I'm on a compressed timeline with a short text classification use case involving 26k described course prerequisites (e.g. "Knowledge of MS Office, HS Diploma/GED" vs "MS Office"); each described course prerequisite is represented as a freeform short text field that is splittable into mostly discrete prereqs by a fairly simple rule matcher that focuses on what non-prerequistes look like (e.g. CCONJ, '/', ',', etc.) to create spans that yield actual prerequisites. The end result here is a 2x-10x size list of prerequisites in unstandardized language.
Since the data is freeform I have three issues I'm trying to simultaneously address and would love any best practice or insight:
[Q1] How best/Can Prodigy help annotate when the number of classes is unknown?
[Q2] Under unknown classes can Prodigy still iterative re-label as more annotation become available?
[Q3] Can Prodigy relabel/rename a class in the middle of an annotation run?
I doubt there are more than 1000 possible prerequisites and likely less, like 500 - 700.

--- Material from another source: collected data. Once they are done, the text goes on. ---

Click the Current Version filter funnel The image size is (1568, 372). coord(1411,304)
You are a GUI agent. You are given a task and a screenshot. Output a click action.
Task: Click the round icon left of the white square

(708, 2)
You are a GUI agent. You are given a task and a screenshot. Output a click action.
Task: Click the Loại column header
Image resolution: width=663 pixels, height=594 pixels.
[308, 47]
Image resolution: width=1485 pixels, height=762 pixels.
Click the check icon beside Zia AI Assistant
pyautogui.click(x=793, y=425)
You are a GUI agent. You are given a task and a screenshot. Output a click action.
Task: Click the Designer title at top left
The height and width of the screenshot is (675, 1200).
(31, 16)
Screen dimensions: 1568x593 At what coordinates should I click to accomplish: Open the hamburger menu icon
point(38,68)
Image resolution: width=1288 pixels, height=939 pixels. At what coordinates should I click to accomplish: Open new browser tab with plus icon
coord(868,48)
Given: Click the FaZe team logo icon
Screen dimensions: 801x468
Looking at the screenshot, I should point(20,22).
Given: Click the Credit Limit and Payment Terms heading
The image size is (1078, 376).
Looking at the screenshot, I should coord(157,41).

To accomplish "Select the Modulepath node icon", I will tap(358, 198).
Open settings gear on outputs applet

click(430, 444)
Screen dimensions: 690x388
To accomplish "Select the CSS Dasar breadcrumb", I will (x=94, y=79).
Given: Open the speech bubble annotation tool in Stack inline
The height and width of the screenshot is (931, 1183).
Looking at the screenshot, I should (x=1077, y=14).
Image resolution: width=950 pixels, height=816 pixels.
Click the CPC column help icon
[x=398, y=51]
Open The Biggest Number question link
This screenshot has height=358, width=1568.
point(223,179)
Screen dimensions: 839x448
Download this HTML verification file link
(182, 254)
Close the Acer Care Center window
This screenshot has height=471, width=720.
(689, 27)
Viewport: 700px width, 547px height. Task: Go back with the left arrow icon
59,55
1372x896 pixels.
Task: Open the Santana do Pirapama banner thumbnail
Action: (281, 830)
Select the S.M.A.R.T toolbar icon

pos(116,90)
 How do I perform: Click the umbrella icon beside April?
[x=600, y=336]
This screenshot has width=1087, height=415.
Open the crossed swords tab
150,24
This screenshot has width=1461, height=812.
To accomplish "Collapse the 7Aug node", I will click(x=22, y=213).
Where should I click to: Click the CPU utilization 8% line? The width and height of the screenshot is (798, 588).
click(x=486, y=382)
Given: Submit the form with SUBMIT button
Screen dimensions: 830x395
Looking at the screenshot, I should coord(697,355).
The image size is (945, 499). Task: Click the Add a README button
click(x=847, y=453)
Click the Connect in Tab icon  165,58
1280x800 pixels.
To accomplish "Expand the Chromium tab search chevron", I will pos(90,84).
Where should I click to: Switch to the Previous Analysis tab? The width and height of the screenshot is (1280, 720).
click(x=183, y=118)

The above 3 questions relate to an off the cuff approach I'm considering:
- Assume, say, there are 500 classes. Label them 1 through 500 a priori
- Iteratively assign a class to a new prerequisites when I see it. Here the number of classes is fixed under an active learning problem and the semantic meaning of the class is decided by the human at run time.
- When a class is newly assigned, give it a new label, e.g. 4 --> MS Office, for better class name tracking and annotation efficiency
What might be a better approach? What might raise an issue here?